Work order:
Select the lines below containing the word "dropdown".

Stored data:
—————

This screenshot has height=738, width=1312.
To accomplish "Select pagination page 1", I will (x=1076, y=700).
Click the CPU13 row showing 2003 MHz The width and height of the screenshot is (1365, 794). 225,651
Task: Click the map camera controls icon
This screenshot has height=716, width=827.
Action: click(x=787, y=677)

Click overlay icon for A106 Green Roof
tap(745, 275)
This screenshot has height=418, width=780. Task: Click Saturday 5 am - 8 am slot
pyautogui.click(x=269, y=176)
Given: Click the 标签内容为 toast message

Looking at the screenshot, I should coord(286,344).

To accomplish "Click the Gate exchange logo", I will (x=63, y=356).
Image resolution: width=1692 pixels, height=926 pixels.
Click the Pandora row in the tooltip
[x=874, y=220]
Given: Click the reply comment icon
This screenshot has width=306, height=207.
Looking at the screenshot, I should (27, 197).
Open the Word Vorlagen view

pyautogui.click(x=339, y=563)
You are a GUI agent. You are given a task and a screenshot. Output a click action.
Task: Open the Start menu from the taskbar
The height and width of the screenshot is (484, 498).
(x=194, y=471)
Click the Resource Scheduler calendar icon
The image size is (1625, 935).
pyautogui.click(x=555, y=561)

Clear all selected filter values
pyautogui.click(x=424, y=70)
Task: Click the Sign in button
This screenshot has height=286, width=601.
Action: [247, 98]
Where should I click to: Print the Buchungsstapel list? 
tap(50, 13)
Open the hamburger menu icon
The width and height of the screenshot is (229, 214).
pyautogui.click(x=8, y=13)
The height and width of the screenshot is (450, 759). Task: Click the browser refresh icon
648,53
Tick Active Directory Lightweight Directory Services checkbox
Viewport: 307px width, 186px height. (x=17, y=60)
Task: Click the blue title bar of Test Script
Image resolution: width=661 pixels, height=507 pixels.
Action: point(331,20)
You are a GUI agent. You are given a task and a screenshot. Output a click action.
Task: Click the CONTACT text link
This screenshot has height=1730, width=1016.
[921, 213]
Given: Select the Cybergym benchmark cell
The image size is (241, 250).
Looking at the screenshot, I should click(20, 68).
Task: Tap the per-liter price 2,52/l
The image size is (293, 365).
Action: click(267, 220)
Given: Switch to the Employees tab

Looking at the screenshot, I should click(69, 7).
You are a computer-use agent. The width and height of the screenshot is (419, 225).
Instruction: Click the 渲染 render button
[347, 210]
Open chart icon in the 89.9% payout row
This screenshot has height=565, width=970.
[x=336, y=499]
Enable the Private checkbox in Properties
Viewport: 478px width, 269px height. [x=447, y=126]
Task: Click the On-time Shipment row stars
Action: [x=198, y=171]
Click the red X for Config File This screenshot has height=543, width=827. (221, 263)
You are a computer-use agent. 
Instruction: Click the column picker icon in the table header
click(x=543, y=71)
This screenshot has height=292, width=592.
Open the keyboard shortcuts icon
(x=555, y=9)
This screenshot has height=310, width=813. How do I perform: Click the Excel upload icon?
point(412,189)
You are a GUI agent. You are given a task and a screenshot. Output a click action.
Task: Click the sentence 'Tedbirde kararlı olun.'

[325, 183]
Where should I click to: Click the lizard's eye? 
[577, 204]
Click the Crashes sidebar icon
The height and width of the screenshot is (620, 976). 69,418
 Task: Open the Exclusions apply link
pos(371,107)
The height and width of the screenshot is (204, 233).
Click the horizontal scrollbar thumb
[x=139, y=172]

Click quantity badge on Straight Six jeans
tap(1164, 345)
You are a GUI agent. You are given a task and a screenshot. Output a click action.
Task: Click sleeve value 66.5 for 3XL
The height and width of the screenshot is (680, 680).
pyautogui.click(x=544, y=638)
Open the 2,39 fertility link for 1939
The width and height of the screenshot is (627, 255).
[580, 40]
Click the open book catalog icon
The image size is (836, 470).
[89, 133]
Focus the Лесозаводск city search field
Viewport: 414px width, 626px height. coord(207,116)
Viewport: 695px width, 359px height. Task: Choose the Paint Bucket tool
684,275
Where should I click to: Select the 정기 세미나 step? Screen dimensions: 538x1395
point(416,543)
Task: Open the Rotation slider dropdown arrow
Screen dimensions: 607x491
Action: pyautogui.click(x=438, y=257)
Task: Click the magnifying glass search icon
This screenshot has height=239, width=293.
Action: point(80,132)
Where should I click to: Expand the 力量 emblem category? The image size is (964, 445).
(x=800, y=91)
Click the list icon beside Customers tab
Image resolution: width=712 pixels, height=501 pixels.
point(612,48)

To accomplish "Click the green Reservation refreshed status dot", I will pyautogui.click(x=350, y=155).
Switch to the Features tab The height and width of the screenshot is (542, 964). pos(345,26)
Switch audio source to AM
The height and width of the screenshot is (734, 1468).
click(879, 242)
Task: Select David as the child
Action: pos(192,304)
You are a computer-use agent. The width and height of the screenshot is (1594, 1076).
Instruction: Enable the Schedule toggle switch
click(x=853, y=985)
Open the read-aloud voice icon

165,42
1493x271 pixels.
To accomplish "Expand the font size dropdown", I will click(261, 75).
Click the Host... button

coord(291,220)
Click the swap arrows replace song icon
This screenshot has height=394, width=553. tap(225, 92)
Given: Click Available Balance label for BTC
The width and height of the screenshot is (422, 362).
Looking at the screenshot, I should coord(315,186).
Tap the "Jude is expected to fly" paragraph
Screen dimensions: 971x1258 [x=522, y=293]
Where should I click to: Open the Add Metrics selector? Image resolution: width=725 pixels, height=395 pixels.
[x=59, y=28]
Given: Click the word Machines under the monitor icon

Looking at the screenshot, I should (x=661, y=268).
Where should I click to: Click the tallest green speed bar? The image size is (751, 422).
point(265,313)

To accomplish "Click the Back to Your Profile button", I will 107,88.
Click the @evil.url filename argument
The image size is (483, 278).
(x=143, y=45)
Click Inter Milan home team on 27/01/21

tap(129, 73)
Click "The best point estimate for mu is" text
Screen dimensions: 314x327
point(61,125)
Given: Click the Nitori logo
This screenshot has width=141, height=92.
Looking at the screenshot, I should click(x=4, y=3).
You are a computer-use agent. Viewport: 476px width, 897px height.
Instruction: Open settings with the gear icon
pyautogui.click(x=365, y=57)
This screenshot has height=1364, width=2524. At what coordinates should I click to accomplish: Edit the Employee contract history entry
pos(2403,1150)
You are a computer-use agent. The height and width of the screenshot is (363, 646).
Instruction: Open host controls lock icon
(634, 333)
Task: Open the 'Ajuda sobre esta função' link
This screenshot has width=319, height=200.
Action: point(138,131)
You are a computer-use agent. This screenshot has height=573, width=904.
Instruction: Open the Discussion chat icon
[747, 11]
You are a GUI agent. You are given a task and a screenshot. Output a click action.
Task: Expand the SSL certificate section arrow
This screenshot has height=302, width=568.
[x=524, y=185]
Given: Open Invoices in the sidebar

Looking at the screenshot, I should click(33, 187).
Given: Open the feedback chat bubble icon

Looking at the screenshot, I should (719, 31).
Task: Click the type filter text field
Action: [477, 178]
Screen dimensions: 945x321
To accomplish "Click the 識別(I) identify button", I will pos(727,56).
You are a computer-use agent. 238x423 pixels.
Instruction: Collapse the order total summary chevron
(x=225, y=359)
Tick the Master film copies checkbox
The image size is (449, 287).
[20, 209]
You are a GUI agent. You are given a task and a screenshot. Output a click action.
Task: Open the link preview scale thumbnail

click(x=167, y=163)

—————

Answer for this exercise:
Task: Open the Rotation slider dropdown arrow
To accomplish "Expand the font size dropdown", I will click(261, 75).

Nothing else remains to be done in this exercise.